Muscular fitness goals can focus on strength, endurance, hypertrophy (muscle size), or a mixture of these. Using the guidance from the reading today, and your knowledge of S.M.A.R.T. goals and the F.I.T.T. principle, create a resistance training plan.
This may be a plan to follow at-home, or a plan for when you have access to a facility.
Remember as well that there are generally alternative versions of weightlifting exercises that can be performed with no equipment, such as the bodyweight squat (rather than the barbell squat).
Navigate to Exrx.net and use their muscle/exercise database to explore and choose 8-10 exercises based on the recommendations from today’s reading.
First, determine an overall goal. This may change as you learn more about resistance training, but choose something to get started. Remember to make it S.M.A.R.T.
1) What is your muscular fitness goal? (“I will be able to…”)
2) What is your current level of ability related to that goal? (“I can currently…”)
Now that we have a goal, we will need to determine what activities to perform and how frequently to perform them. Using the F.I.T.T. acronym, come up with a weekly plan for achieving your goal.
3) My F.I.T.T. plan:
Intensity – Exercise Name x Number of Sets x Number of Reps
4) How is this goal Specific?
5) How is this goal Measurable?
6) How is this goal Actionable?
7) How is this goal Relevant?
8) How is this goal Time Bound?
B. Discussion board:
Thinking back on the ideas we’ve explored in the course – social and emotional needs, metacognition, cognitive distortions, the built environment, and so on – it’s clear that a strong support system can help encourage success in physical (as well as social and emotional) goals.
How can we cultivate strong support networks?
Share ways to manage social anxiety, to reach out and build connections and shared interests with others.
1. What will you remember from today’s class a year from now?
2. Did today’s class clear up any misconceptions about strength training you had?
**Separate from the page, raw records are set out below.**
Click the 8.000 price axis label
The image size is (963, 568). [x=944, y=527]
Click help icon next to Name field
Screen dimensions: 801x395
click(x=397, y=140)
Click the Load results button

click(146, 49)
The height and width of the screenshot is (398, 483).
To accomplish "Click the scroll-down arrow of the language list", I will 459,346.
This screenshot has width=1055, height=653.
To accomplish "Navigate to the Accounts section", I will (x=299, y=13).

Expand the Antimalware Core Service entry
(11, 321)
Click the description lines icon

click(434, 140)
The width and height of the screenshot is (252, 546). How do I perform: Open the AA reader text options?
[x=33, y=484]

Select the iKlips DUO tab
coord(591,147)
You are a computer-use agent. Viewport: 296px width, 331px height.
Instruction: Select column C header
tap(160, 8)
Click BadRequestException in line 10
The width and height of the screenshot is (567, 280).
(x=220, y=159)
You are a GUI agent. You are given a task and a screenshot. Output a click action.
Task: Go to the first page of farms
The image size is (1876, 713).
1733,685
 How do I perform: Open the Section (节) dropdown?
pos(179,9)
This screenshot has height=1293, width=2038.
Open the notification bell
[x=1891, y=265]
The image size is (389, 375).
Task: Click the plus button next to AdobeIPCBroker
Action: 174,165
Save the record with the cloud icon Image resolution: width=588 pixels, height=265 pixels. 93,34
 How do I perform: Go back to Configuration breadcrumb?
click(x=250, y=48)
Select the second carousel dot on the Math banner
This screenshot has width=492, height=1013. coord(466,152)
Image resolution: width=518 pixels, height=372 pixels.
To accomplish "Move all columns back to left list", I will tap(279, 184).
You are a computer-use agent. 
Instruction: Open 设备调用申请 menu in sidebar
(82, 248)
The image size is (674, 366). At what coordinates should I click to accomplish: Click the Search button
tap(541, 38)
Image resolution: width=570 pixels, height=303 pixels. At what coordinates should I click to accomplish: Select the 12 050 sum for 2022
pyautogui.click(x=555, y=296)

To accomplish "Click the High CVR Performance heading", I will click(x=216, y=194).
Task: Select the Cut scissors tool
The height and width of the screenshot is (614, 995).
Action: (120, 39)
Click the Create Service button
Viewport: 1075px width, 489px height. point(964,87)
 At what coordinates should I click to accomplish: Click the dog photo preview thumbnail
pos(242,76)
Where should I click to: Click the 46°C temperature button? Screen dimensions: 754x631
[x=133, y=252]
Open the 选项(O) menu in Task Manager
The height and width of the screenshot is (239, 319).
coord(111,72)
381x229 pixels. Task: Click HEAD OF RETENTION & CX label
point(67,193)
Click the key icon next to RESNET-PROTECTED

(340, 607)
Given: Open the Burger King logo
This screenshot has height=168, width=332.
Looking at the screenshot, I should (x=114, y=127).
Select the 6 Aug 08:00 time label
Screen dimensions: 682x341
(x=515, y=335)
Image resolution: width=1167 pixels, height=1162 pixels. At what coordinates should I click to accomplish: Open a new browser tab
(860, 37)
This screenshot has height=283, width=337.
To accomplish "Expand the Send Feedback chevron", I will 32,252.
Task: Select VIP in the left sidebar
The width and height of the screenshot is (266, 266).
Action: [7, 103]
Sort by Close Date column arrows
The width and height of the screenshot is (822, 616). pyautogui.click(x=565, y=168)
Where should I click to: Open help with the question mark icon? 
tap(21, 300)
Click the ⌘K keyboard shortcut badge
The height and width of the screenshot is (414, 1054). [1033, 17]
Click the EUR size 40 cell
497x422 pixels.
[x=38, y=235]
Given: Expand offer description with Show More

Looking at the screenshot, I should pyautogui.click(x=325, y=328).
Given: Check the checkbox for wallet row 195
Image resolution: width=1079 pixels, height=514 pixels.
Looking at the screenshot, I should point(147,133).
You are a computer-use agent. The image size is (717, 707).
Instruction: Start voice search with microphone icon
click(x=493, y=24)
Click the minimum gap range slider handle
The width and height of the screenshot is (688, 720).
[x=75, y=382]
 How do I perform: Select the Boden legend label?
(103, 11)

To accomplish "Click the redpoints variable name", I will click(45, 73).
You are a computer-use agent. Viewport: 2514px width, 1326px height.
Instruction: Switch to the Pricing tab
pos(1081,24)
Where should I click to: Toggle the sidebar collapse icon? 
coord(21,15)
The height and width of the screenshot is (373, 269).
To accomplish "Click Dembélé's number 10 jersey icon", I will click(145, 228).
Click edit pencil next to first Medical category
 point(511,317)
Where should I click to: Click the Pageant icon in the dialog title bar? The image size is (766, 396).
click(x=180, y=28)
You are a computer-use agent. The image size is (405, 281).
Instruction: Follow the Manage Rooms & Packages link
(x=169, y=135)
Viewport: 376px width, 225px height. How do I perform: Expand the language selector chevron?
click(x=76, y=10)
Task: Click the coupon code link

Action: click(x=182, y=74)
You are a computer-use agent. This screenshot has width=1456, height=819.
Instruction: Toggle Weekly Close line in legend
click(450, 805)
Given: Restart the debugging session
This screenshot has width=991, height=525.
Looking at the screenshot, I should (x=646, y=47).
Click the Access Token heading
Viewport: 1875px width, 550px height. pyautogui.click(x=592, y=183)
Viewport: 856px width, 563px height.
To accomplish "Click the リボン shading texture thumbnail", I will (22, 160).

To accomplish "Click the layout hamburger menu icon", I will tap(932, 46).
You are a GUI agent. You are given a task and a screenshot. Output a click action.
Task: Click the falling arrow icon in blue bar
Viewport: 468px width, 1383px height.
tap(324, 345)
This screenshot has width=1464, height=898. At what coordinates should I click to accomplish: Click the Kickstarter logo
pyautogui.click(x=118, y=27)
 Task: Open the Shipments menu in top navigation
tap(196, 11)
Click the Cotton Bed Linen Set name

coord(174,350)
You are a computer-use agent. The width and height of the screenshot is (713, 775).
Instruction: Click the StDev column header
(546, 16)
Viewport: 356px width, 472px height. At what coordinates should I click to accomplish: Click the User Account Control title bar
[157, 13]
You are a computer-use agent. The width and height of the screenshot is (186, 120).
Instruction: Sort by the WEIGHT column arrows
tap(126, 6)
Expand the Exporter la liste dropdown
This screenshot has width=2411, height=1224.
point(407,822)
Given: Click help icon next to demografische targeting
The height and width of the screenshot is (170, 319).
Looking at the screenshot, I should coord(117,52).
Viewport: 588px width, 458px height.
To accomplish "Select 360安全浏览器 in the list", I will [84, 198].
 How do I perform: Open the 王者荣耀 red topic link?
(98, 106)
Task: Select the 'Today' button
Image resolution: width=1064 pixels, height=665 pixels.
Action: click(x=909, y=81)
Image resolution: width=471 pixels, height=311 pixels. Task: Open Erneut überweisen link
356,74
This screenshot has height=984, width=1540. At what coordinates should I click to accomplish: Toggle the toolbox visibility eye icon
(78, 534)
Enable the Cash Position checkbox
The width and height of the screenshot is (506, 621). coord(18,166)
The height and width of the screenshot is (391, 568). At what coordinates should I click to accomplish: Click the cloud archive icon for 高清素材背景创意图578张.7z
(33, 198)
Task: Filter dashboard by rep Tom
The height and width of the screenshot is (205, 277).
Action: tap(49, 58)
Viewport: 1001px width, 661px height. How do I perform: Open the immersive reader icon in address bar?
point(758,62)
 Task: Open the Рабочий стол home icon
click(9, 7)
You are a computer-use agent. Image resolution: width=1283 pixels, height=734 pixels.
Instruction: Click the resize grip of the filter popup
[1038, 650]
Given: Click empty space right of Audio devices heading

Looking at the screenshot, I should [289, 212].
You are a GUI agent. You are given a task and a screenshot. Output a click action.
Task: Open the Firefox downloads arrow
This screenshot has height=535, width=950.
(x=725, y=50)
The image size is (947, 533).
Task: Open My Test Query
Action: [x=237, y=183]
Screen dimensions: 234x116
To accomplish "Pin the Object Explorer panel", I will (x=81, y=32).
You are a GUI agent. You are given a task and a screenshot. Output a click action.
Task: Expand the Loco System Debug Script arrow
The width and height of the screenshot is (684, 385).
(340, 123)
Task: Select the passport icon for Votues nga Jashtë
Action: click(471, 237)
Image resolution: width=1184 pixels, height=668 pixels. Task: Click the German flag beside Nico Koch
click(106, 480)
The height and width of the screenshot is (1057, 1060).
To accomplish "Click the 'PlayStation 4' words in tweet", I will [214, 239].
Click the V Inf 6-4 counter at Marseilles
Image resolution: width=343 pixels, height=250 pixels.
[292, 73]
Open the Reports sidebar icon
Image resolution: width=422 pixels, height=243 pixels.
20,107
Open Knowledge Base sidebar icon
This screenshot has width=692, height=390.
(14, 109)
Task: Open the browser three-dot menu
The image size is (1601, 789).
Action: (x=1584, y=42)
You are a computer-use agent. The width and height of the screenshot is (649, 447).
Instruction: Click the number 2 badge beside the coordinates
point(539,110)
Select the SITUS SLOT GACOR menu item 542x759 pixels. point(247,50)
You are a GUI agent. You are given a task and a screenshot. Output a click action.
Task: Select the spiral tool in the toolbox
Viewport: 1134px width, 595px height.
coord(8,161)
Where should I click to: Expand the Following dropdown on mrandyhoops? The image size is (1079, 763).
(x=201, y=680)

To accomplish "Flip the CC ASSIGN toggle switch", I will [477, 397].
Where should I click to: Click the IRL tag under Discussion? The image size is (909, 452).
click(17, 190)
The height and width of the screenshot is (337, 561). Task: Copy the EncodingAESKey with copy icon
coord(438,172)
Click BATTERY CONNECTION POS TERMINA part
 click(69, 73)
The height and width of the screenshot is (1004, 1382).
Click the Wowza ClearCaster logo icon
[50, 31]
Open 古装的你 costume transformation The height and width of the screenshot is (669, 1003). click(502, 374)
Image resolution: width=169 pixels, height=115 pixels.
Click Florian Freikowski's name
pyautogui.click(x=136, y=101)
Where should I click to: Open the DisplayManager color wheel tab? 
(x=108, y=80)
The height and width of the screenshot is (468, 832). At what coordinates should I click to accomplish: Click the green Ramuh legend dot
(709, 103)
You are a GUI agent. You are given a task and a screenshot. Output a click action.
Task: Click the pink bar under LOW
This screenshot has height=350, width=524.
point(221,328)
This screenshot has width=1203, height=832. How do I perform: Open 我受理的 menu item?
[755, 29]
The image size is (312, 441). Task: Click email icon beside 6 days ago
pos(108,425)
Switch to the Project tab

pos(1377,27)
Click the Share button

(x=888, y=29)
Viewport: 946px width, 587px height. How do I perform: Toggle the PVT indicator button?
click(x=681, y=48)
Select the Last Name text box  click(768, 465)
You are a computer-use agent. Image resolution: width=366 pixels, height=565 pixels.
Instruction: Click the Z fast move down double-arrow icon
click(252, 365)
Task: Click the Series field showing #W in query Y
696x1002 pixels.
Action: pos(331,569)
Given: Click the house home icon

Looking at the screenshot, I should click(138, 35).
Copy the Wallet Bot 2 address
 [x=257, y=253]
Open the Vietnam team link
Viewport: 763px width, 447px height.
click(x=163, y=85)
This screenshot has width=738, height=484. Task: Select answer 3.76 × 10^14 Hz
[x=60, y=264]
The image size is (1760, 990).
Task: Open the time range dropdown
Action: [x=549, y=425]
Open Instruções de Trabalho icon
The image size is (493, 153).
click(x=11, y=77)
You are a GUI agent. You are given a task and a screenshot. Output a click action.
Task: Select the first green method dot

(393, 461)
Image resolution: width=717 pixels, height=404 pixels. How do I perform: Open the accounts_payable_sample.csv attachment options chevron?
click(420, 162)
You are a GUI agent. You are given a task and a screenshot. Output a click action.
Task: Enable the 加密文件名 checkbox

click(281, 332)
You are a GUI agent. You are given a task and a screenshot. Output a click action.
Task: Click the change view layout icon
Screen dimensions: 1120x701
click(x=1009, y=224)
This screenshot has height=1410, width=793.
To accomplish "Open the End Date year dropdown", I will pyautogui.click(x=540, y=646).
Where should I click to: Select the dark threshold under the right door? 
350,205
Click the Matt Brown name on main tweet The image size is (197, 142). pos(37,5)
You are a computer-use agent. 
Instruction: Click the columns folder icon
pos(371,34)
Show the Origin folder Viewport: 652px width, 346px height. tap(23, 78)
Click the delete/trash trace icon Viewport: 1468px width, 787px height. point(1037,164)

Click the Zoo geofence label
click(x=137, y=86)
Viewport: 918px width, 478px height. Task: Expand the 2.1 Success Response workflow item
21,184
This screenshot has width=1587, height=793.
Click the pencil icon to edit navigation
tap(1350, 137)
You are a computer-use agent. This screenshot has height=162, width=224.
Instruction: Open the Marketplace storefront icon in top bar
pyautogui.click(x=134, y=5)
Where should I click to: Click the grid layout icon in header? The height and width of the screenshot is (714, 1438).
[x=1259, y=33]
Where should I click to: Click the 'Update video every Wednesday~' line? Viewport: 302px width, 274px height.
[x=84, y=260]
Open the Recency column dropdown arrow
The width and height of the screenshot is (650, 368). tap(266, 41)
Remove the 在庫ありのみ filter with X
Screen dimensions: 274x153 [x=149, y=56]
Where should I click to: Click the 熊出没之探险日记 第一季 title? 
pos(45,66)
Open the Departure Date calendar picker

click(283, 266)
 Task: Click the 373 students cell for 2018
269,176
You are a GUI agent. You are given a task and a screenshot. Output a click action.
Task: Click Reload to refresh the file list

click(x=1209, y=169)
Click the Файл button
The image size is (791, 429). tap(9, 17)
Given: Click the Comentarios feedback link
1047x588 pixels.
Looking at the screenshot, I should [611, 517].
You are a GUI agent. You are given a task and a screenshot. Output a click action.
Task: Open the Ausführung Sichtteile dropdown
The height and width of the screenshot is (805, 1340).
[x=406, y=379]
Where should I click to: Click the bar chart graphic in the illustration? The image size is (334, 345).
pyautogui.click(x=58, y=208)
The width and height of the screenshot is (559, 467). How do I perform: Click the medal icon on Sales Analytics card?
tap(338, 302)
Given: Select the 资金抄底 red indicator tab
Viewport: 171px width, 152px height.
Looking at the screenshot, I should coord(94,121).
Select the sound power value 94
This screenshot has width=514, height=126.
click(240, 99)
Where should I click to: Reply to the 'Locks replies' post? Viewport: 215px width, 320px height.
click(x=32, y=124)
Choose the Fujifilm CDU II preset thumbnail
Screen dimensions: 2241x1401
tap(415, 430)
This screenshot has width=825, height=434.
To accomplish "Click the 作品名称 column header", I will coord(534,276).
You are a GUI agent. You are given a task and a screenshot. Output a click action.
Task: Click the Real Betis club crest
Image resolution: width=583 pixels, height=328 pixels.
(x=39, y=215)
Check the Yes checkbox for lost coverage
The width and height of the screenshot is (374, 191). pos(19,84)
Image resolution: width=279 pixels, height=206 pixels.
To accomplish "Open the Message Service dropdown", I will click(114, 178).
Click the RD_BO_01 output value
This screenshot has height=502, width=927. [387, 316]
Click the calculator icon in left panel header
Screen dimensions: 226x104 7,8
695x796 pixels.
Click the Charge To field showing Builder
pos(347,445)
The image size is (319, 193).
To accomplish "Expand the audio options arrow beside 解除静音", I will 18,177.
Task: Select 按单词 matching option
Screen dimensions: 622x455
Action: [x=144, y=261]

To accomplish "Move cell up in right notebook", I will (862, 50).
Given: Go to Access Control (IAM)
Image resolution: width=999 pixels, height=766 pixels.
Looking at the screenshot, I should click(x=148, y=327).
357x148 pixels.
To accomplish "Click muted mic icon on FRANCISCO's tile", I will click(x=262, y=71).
If so, what were they? If not, why not?
3. What concerns or questions about resistance exercise do you have now?
4. Today you learned about “self-talk.” What did you think when you read about it?
5. How might you use self talk more to help you succeed with exercise and other wellness behaviors?
6. Thinking about your semester so far, what do you feel accomplished about?
8. Have you found yourself using the R.U.L.E.R. or S.T.O.P. acronyms? Why or why not?